## Target pointing data
----

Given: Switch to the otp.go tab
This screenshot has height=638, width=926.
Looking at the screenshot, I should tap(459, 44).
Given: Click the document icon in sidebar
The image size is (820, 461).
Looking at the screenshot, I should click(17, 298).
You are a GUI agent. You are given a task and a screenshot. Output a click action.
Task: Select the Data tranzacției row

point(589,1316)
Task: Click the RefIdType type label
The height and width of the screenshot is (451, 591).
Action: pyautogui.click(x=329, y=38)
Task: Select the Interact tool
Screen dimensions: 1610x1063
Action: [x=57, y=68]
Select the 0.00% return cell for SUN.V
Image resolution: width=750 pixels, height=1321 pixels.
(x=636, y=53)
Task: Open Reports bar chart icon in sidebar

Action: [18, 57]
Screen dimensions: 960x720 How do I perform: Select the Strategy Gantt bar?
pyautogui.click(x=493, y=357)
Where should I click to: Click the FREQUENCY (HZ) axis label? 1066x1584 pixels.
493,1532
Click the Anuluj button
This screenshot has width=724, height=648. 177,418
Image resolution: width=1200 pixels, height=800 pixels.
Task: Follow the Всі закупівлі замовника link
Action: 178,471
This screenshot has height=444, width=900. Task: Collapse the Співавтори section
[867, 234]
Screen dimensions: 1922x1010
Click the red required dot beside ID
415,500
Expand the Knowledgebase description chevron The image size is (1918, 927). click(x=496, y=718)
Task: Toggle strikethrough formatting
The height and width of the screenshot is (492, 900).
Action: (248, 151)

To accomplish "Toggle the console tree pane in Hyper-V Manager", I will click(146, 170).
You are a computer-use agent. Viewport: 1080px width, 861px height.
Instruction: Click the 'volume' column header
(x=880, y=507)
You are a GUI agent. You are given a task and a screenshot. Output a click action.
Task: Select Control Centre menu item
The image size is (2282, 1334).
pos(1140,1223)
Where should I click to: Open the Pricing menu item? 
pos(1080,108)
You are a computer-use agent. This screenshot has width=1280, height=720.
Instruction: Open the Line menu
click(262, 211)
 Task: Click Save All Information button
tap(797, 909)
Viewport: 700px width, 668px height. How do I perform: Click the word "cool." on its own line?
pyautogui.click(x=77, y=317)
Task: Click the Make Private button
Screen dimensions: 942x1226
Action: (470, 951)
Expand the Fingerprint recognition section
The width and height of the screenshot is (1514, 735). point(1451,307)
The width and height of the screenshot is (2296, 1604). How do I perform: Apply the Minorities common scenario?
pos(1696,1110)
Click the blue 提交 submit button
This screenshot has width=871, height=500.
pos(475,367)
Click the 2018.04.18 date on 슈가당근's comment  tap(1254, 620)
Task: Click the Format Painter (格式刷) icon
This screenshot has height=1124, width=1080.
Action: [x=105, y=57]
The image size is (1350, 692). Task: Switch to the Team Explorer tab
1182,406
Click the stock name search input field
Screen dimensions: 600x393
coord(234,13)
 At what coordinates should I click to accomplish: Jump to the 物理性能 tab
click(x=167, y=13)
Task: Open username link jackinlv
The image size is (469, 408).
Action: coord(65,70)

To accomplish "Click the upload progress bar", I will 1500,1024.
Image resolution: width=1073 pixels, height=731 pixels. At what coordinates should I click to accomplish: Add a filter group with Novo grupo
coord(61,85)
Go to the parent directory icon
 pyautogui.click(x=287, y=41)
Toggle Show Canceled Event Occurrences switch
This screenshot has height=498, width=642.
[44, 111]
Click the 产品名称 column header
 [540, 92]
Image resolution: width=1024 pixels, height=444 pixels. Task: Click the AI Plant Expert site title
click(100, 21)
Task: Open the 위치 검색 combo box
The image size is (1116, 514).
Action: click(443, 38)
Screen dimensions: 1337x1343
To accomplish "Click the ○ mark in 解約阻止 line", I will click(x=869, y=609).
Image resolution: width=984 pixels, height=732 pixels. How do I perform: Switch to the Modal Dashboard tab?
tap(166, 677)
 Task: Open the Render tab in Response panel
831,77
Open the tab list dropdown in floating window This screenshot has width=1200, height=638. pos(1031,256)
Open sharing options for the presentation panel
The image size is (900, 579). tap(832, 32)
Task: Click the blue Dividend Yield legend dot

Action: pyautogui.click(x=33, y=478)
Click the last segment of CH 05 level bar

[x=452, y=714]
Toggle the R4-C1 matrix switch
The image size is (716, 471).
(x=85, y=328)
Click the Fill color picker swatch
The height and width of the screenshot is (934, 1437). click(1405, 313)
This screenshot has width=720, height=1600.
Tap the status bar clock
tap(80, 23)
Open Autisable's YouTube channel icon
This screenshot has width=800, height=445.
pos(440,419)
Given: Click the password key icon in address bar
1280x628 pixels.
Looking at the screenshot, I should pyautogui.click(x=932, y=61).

----

## Directions for this task
Reproduce every one of the entries above verbatim, from the first through the last.

## Reply
Given: Switch to the otp.go tab
This screenshot has height=638, width=926.
Looking at the screenshot, I should tap(459, 44).
Given: Click the document icon in sidebar
The image size is (820, 461).
Looking at the screenshot, I should click(17, 298).
You are a GUI agent. You are given a task and a screenshot. Output a click action.
Task: Select the Data tranzacției row

point(589,1316)
Task: Click the RefIdType type label
The height and width of the screenshot is (451, 591).
Action: pyautogui.click(x=329, y=38)
Task: Select the Interact tool
Screen dimensions: 1610x1063
Action: [x=57, y=68]
Select the 0.00% return cell for SUN.V
Image resolution: width=750 pixels, height=1321 pixels.
(x=636, y=53)
Task: Open Reports bar chart icon in sidebar

Action: [18, 57]
Screen dimensions: 960x720 How do I perform: Select the Strategy Gantt bar?
pyautogui.click(x=493, y=357)
Where should I click to: Click the FREQUENCY (HZ) axis label? 1066x1584 pixels.
493,1532
Click the Anuluj button
This screenshot has width=724, height=648. 177,418
Image resolution: width=1200 pixels, height=800 pixels.
Task: Follow the Всі закупівлі замовника link
Action: 178,471
This screenshot has height=444, width=900. Task: Collapse the Співавтори section
[867, 234]
Screen dimensions: 1922x1010
Click the red required dot beside ID
415,500
Expand the Knowledgebase description chevron The image size is (1918, 927). click(x=496, y=718)
Task: Toggle strikethrough formatting
The height and width of the screenshot is (492, 900).
Action: (248, 151)

To accomplish "Toggle the console tree pane in Hyper-V Manager", I will click(146, 170).
You are a computer-use agent. Viewport: 1080px width, 861px height.
Instruction: Click the 'volume' column header
(x=880, y=507)
You are a GUI agent. You are given a task and a screenshot. Output a click action.
Task: Select Control Centre menu item
The image size is (2282, 1334).
pos(1140,1223)
Where should I click to: Open the Pricing menu item? 
pos(1080,108)
You are a computer-use agent. This screenshot has width=1280, height=720.
Instruction: Open the Line menu
click(262, 211)
 Task: Click Save All Information button
tap(797, 909)
Viewport: 700px width, 668px height. How do I perform: Click the word "cool." on its own line?
pyautogui.click(x=77, y=317)
Task: Click the Make Private button
Screen dimensions: 942x1226
Action: (470, 951)
Expand the Fingerprint recognition section
The width and height of the screenshot is (1514, 735). point(1451,307)
The width and height of the screenshot is (2296, 1604). How do I perform: Apply the Minorities common scenario?
pos(1696,1110)
Click the blue 提交 submit button
This screenshot has width=871, height=500.
pos(475,367)
Click the 2018.04.18 date on 슈가당근's comment  tap(1254, 620)
Task: Click the Format Painter (格式刷) icon
This screenshot has height=1124, width=1080.
Action: [x=105, y=57]
The image size is (1350, 692). Task: Switch to the Team Explorer tab
1182,406
Click the stock name search input field
Screen dimensions: 600x393
coord(234,13)
 At what coordinates should I click to accomplish: Jump to the 物理性能 tab
click(x=167, y=13)
Task: Open username link jackinlv
The image size is (469, 408).
Action: coord(65,70)

To accomplish "Click the upload progress bar", I will 1500,1024.
Image resolution: width=1073 pixels, height=731 pixels. At what coordinates should I click to accomplish: Add a filter group with Novo grupo
coord(61,85)
Go to the parent directory icon
 pyautogui.click(x=287, y=41)
Toggle Show Canceled Event Occurrences switch
This screenshot has height=498, width=642.
[44, 111]
Click the 产品名称 column header
 [540, 92]
Image resolution: width=1024 pixels, height=444 pixels. Task: Click the AI Plant Expert site title
click(100, 21)
Task: Open the 위치 검색 combo box
The image size is (1116, 514).
Action: click(443, 38)
Screen dimensions: 1337x1343
To accomplish "Click the ○ mark in 解約阻止 line", I will click(x=869, y=609).
Image resolution: width=984 pixels, height=732 pixels. How do I perform: Switch to the Modal Dashboard tab?
tap(166, 677)
 Task: Open the Render tab in Response panel
831,77
Open the tab list dropdown in floating window This screenshot has width=1200, height=638. pos(1031,256)
Open sharing options for the presentation panel
The image size is (900, 579). tap(832, 32)
Task: Click the blue Dividend Yield legend dot

Action: pyautogui.click(x=33, y=478)
Click the last segment of CH 05 level bar

[x=452, y=714]
Toggle the R4-C1 matrix switch
The image size is (716, 471).
(x=85, y=328)
Click the Fill color picker swatch
The height and width of the screenshot is (934, 1437). click(1405, 313)
This screenshot has width=720, height=1600.
Tap the status bar clock
tap(80, 23)
Open Autisable's YouTube channel icon
This screenshot has width=800, height=445.
pos(440,419)
Given: Click the password key icon in address bar
1280x628 pixels.
Looking at the screenshot, I should pyautogui.click(x=932, y=61).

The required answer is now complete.